Try it: From the entries below, please output exactly the lines starting at the one containing "Image resolution: width=1116" and ending at the one containing "Click the Education", both included.

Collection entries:
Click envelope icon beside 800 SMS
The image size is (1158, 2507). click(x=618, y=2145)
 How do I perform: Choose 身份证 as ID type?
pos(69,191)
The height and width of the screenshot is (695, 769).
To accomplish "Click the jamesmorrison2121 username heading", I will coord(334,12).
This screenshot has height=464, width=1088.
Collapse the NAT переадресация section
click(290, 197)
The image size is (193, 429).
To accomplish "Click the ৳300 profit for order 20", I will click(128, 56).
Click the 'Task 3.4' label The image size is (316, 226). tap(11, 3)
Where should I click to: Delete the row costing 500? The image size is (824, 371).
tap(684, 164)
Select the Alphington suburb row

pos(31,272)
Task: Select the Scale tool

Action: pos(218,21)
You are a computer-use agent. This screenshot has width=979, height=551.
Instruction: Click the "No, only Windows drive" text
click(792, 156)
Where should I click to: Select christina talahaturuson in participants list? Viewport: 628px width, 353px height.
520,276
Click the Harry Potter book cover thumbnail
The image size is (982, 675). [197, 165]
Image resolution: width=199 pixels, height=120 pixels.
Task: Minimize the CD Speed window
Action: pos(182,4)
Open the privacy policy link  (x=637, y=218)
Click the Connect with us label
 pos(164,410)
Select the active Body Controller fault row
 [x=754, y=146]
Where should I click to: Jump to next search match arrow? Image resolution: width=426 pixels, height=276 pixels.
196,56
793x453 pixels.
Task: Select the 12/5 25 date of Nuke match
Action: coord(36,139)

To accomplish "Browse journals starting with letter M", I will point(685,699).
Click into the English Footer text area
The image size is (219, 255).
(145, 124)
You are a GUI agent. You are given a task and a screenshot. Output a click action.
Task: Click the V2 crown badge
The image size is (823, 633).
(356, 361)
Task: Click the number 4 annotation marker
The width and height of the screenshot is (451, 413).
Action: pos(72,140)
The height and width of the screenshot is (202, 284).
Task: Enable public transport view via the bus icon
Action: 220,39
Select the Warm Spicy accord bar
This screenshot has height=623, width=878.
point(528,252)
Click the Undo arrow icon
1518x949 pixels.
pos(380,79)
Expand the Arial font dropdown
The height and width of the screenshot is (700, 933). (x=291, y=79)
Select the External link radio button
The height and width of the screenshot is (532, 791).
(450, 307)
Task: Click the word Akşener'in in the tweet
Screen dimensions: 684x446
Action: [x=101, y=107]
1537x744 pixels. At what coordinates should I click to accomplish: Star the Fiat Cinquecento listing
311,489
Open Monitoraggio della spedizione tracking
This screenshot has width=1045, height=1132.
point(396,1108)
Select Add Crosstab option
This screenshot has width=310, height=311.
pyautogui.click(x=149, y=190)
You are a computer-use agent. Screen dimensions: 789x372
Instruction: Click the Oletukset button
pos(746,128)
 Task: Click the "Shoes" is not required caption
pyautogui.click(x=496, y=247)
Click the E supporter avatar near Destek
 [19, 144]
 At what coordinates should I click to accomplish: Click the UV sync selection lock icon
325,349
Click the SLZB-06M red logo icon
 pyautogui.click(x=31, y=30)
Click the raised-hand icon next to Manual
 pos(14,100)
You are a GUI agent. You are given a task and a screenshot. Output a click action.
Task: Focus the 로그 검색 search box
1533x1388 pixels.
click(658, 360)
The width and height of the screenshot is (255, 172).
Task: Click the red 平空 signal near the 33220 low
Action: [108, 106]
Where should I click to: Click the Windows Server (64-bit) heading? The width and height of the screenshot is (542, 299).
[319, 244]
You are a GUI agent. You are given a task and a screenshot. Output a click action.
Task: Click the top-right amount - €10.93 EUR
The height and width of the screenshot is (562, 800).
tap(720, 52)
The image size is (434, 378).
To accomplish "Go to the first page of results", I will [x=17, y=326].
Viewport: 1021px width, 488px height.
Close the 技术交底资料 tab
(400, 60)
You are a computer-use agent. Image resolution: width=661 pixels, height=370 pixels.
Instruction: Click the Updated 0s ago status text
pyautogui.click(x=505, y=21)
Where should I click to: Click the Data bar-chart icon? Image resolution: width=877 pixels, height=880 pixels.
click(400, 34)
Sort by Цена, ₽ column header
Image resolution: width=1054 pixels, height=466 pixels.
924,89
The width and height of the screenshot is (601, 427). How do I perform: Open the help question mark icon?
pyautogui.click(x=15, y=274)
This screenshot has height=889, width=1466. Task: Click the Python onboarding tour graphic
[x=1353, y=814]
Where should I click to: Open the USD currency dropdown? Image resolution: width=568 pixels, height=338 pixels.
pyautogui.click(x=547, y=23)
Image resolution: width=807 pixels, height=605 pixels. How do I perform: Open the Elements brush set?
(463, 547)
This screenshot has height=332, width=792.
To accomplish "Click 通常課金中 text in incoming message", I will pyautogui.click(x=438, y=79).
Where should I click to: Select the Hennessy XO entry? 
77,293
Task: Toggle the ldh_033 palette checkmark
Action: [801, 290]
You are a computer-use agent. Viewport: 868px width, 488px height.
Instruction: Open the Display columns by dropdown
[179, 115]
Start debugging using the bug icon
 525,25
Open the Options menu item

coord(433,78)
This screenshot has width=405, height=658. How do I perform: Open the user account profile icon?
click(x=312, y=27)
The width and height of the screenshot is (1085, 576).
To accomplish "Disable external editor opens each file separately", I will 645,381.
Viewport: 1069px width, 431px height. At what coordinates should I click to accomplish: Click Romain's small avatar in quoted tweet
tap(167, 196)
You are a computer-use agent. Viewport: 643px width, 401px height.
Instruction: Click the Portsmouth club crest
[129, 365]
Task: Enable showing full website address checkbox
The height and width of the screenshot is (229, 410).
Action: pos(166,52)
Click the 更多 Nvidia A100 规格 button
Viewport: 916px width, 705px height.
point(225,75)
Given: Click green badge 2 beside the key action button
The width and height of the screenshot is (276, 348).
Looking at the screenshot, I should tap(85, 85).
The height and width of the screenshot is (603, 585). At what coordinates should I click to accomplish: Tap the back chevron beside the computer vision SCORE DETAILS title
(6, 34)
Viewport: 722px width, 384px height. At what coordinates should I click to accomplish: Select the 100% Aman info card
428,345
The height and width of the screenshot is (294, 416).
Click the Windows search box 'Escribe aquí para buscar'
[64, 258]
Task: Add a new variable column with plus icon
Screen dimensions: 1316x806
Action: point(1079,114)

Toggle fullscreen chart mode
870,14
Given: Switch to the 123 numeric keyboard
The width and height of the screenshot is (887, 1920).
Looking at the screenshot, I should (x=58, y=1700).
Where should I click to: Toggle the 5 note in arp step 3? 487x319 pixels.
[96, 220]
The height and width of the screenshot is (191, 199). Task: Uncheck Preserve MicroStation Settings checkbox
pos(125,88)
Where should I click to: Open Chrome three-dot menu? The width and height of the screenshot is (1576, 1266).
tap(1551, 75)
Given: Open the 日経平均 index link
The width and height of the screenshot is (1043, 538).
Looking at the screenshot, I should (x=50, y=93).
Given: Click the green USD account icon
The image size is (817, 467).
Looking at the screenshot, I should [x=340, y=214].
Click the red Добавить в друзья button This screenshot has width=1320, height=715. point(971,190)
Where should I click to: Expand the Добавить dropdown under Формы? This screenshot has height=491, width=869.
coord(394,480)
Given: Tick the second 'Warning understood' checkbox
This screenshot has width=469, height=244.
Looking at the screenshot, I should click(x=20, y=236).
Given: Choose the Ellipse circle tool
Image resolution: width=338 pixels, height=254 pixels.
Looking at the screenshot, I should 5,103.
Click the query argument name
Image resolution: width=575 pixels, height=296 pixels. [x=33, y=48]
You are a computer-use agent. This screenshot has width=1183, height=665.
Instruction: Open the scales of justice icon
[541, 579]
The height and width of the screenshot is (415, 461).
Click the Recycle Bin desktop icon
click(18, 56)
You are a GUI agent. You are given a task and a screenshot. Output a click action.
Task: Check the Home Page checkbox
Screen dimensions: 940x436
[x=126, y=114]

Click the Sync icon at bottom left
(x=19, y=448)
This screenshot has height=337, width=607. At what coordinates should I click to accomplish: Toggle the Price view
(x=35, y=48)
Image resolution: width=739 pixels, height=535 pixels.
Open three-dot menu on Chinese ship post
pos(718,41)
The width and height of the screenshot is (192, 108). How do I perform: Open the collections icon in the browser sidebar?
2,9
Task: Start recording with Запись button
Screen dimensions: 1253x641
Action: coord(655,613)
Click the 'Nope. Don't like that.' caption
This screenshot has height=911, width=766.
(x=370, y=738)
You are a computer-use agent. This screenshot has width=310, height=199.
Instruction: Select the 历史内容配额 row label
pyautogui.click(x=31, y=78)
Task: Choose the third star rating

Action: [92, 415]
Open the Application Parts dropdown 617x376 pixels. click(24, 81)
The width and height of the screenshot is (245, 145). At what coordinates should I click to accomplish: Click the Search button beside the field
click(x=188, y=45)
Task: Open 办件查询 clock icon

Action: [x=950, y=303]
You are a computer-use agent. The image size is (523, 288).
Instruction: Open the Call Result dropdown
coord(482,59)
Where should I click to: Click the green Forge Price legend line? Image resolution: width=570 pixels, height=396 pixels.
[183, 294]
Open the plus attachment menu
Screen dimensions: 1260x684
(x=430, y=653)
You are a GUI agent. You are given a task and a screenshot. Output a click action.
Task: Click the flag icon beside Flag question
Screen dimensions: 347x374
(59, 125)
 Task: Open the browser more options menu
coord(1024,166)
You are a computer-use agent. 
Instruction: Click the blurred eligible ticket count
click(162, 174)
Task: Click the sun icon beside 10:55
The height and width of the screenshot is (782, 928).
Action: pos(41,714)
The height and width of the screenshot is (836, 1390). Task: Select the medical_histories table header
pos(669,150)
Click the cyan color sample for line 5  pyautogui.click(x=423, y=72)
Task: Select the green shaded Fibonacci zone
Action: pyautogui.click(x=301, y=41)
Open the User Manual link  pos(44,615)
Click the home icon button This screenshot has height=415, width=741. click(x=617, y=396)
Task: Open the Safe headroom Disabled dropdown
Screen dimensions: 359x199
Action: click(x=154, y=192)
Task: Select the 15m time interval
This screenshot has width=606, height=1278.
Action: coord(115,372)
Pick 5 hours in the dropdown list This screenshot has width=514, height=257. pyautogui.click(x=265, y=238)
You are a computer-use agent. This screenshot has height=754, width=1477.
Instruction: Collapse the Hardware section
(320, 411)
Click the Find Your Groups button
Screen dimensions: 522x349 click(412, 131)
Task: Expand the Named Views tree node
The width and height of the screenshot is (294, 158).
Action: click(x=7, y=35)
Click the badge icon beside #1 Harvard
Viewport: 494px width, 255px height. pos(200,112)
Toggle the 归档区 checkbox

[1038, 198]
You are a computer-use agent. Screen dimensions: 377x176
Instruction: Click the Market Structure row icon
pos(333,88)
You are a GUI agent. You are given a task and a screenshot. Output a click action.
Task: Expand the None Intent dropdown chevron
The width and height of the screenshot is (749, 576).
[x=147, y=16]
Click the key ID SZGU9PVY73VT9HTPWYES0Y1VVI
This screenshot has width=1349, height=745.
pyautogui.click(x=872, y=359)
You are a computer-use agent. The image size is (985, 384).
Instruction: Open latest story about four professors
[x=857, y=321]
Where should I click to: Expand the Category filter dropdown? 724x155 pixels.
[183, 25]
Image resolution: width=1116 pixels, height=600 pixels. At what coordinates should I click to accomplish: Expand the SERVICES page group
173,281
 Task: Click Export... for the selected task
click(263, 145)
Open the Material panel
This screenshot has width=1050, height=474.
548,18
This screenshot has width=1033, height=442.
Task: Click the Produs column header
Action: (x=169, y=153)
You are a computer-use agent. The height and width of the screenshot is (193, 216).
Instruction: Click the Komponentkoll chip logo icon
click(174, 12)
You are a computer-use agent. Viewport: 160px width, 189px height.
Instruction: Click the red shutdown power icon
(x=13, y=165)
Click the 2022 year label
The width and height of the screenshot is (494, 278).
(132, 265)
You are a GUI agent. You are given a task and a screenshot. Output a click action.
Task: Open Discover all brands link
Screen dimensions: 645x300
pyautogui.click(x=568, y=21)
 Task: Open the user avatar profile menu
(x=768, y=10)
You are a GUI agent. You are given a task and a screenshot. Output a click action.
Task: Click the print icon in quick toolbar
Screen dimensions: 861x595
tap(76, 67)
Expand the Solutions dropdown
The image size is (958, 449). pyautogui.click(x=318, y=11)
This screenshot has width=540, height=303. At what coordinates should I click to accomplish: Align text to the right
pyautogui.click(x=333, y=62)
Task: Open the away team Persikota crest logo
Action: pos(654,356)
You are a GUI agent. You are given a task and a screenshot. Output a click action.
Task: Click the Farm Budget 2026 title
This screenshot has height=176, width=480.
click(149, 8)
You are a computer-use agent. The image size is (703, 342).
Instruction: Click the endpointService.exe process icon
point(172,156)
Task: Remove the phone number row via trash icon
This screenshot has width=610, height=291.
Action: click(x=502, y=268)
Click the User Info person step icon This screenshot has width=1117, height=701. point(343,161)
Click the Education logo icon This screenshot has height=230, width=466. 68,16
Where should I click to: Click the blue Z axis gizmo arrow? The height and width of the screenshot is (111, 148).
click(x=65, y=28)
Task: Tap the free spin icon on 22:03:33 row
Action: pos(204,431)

Output below:
Image resolution: width=1116 pixels, height=600 pixels. At what coordinates should I click to accomplish: Expand the SERVICES page group
173,281
 Task: Click Export... for the selected task
click(263, 145)
Open the Material panel
This screenshot has width=1050, height=474.
548,18
This screenshot has width=1033, height=442.
Task: Click the Produs column header
Action: (x=169, y=153)
You are a computer-use agent. The height and width of the screenshot is (193, 216).
Instruction: Click the Komponentkoll chip logo icon
click(174, 12)
You are a computer-use agent. Viewport: 160px width, 189px height.
Instruction: Click the red shutdown power icon
(x=13, y=165)
Click the 2022 year label
The width and height of the screenshot is (494, 278).
(132, 265)
You are a GUI agent. You are given a task and a screenshot. Output a click action.
Task: Open Discover all brands link
Screen dimensions: 645x300
pyautogui.click(x=568, y=21)
 Task: Open the user avatar profile menu
(x=768, y=10)
You are a GUI agent. You are given a task and a screenshot. Output a click action.
Task: Click the print icon in quick toolbar
Screen dimensions: 861x595
tap(76, 67)
Expand the Solutions dropdown
The image size is (958, 449). pyautogui.click(x=318, y=11)
This screenshot has width=540, height=303. At what coordinates should I click to accomplish: Align text to the right
pyautogui.click(x=333, y=62)
Task: Open the away team Persikota crest logo
Action: pos(654,356)
You are a GUI agent. You are given a task and a screenshot. Output a click action.
Task: Click the Farm Budget 2026 title
This screenshot has height=176, width=480.
click(149, 8)
You are a computer-use agent. The image size is (703, 342).
Instruction: Click the endpointService.exe process icon
point(172,156)
Task: Remove the phone number row via trash icon
This screenshot has width=610, height=291.
Action: click(x=502, y=268)
Click the User Info person step icon This screenshot has width=1117, height=701. point(343,161)
Click the Education logo icon This screenshot has height=230, width=466. 68,16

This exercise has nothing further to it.